Nas questões ambientais, Alagoas vem desenvolvendo um projeto de recuperação da mata atlântica, que deve ser o maior do Brasil: cerca de 23 usinas em parceria com o I.P.M.A – Instituto para Preservação da Mata Atlântica – estão formando corredores de matas que atravessa todo o Estado. Estão com o compromisso de plantar anualmente 500 mil mudas de espécie nativa; estão abandonando os canaviais de encosta para serem reflorestados; estão recompondo as nascentes e margens dos rios com matas ciliares; estão implantando programas de educação ambiental junto à rede de ensino municipal. Todas estão utilizando 100% da sua vinhaça como fertilizante; algumas estão certificando-se com programas de gestão ambiental. Existe, inclusive, usina com programa ambiental reconhecido pela Unesco.

Como podemos observar, as mudanças ocorridas nas usinas foram extremamente significantes, entretanto, o mesmo não se observa com relação à concepção da imagem do Setor. Aliás, é bom esclarecer que, o estigma ao Setor só existe no Brasil – mais precisamente no nordeste brasileiro -. Em outros paises os usineiros são considerados como agentes do progresso.

Enquanto aqui a opinião pública critica qualquer incentivo à classe, a de lá apóia o alto subsídio pago no açúcar como forma de proteção a essas empresas.
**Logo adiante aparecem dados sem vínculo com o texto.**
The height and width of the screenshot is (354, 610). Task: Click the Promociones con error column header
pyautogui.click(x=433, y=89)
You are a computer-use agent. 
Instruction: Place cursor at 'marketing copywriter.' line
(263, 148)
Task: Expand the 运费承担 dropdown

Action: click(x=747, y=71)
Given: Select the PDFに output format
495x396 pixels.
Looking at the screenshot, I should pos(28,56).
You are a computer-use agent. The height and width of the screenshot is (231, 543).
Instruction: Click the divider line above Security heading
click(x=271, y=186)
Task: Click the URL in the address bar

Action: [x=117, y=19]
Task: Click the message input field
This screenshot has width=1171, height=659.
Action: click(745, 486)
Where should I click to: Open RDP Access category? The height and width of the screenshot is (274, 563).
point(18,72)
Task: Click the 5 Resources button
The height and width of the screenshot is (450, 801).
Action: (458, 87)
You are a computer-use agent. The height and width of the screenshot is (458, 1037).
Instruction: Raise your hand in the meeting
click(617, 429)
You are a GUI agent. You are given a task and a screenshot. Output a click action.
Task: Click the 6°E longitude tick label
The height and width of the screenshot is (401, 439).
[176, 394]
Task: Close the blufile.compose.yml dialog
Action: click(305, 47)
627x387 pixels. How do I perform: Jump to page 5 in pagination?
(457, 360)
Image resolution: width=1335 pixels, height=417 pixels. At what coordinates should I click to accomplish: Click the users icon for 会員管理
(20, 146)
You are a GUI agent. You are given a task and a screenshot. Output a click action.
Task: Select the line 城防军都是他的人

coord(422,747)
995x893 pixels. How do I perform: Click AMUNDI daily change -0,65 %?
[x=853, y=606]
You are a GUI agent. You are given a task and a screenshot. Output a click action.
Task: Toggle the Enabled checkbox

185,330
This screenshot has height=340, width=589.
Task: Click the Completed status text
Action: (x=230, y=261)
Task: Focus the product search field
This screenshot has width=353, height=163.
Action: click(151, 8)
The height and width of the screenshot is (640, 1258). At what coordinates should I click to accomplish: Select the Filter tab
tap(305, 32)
Outro exemplo é com relação à queima da palha da cana no campo: enquanto aqui esta prática vem sendo proibida por lei, na Austrália ela é exaltada como atração turística – o objetivo aqui é apenas mostrar as diferenças comportamentais entre as comunidades, entretanto, vou aproveitar para expor dois fatos que podem servir de reflexão para esse assunto: primeiro, se a palha não for queimada no campo será queimada na usina para geração de energia, resultando na queima de uma forma ou de outra; segundo, entre uma queima e outra a cana leva doze meses produzindo fotossíntese, portanto, fazendo para a atmosfera, o processo inverso do que acontece na queima.

É importante salientar que, em relação à evolução do Setor, Alagoas foi um dos estados mais competentes do Brasil, sobretudo ao que se refere à tecnologia de irrigação. Hoje, podemos dizer que Alagoas é, tecnologicamente, um dos locais mais adiantado do mundo em fertirrigação de cana-de-açúcar. Para constatar a competência do nosso Estado basta fazermos um comparativo com o vizinho: Pernambuco, que historicamente sempre esteve à nossa frente em cana-de-açúcar, hoje produz cerca de 29% do total de cana do Nordeste, enquanto Alagoas representa aproximadamente 48%.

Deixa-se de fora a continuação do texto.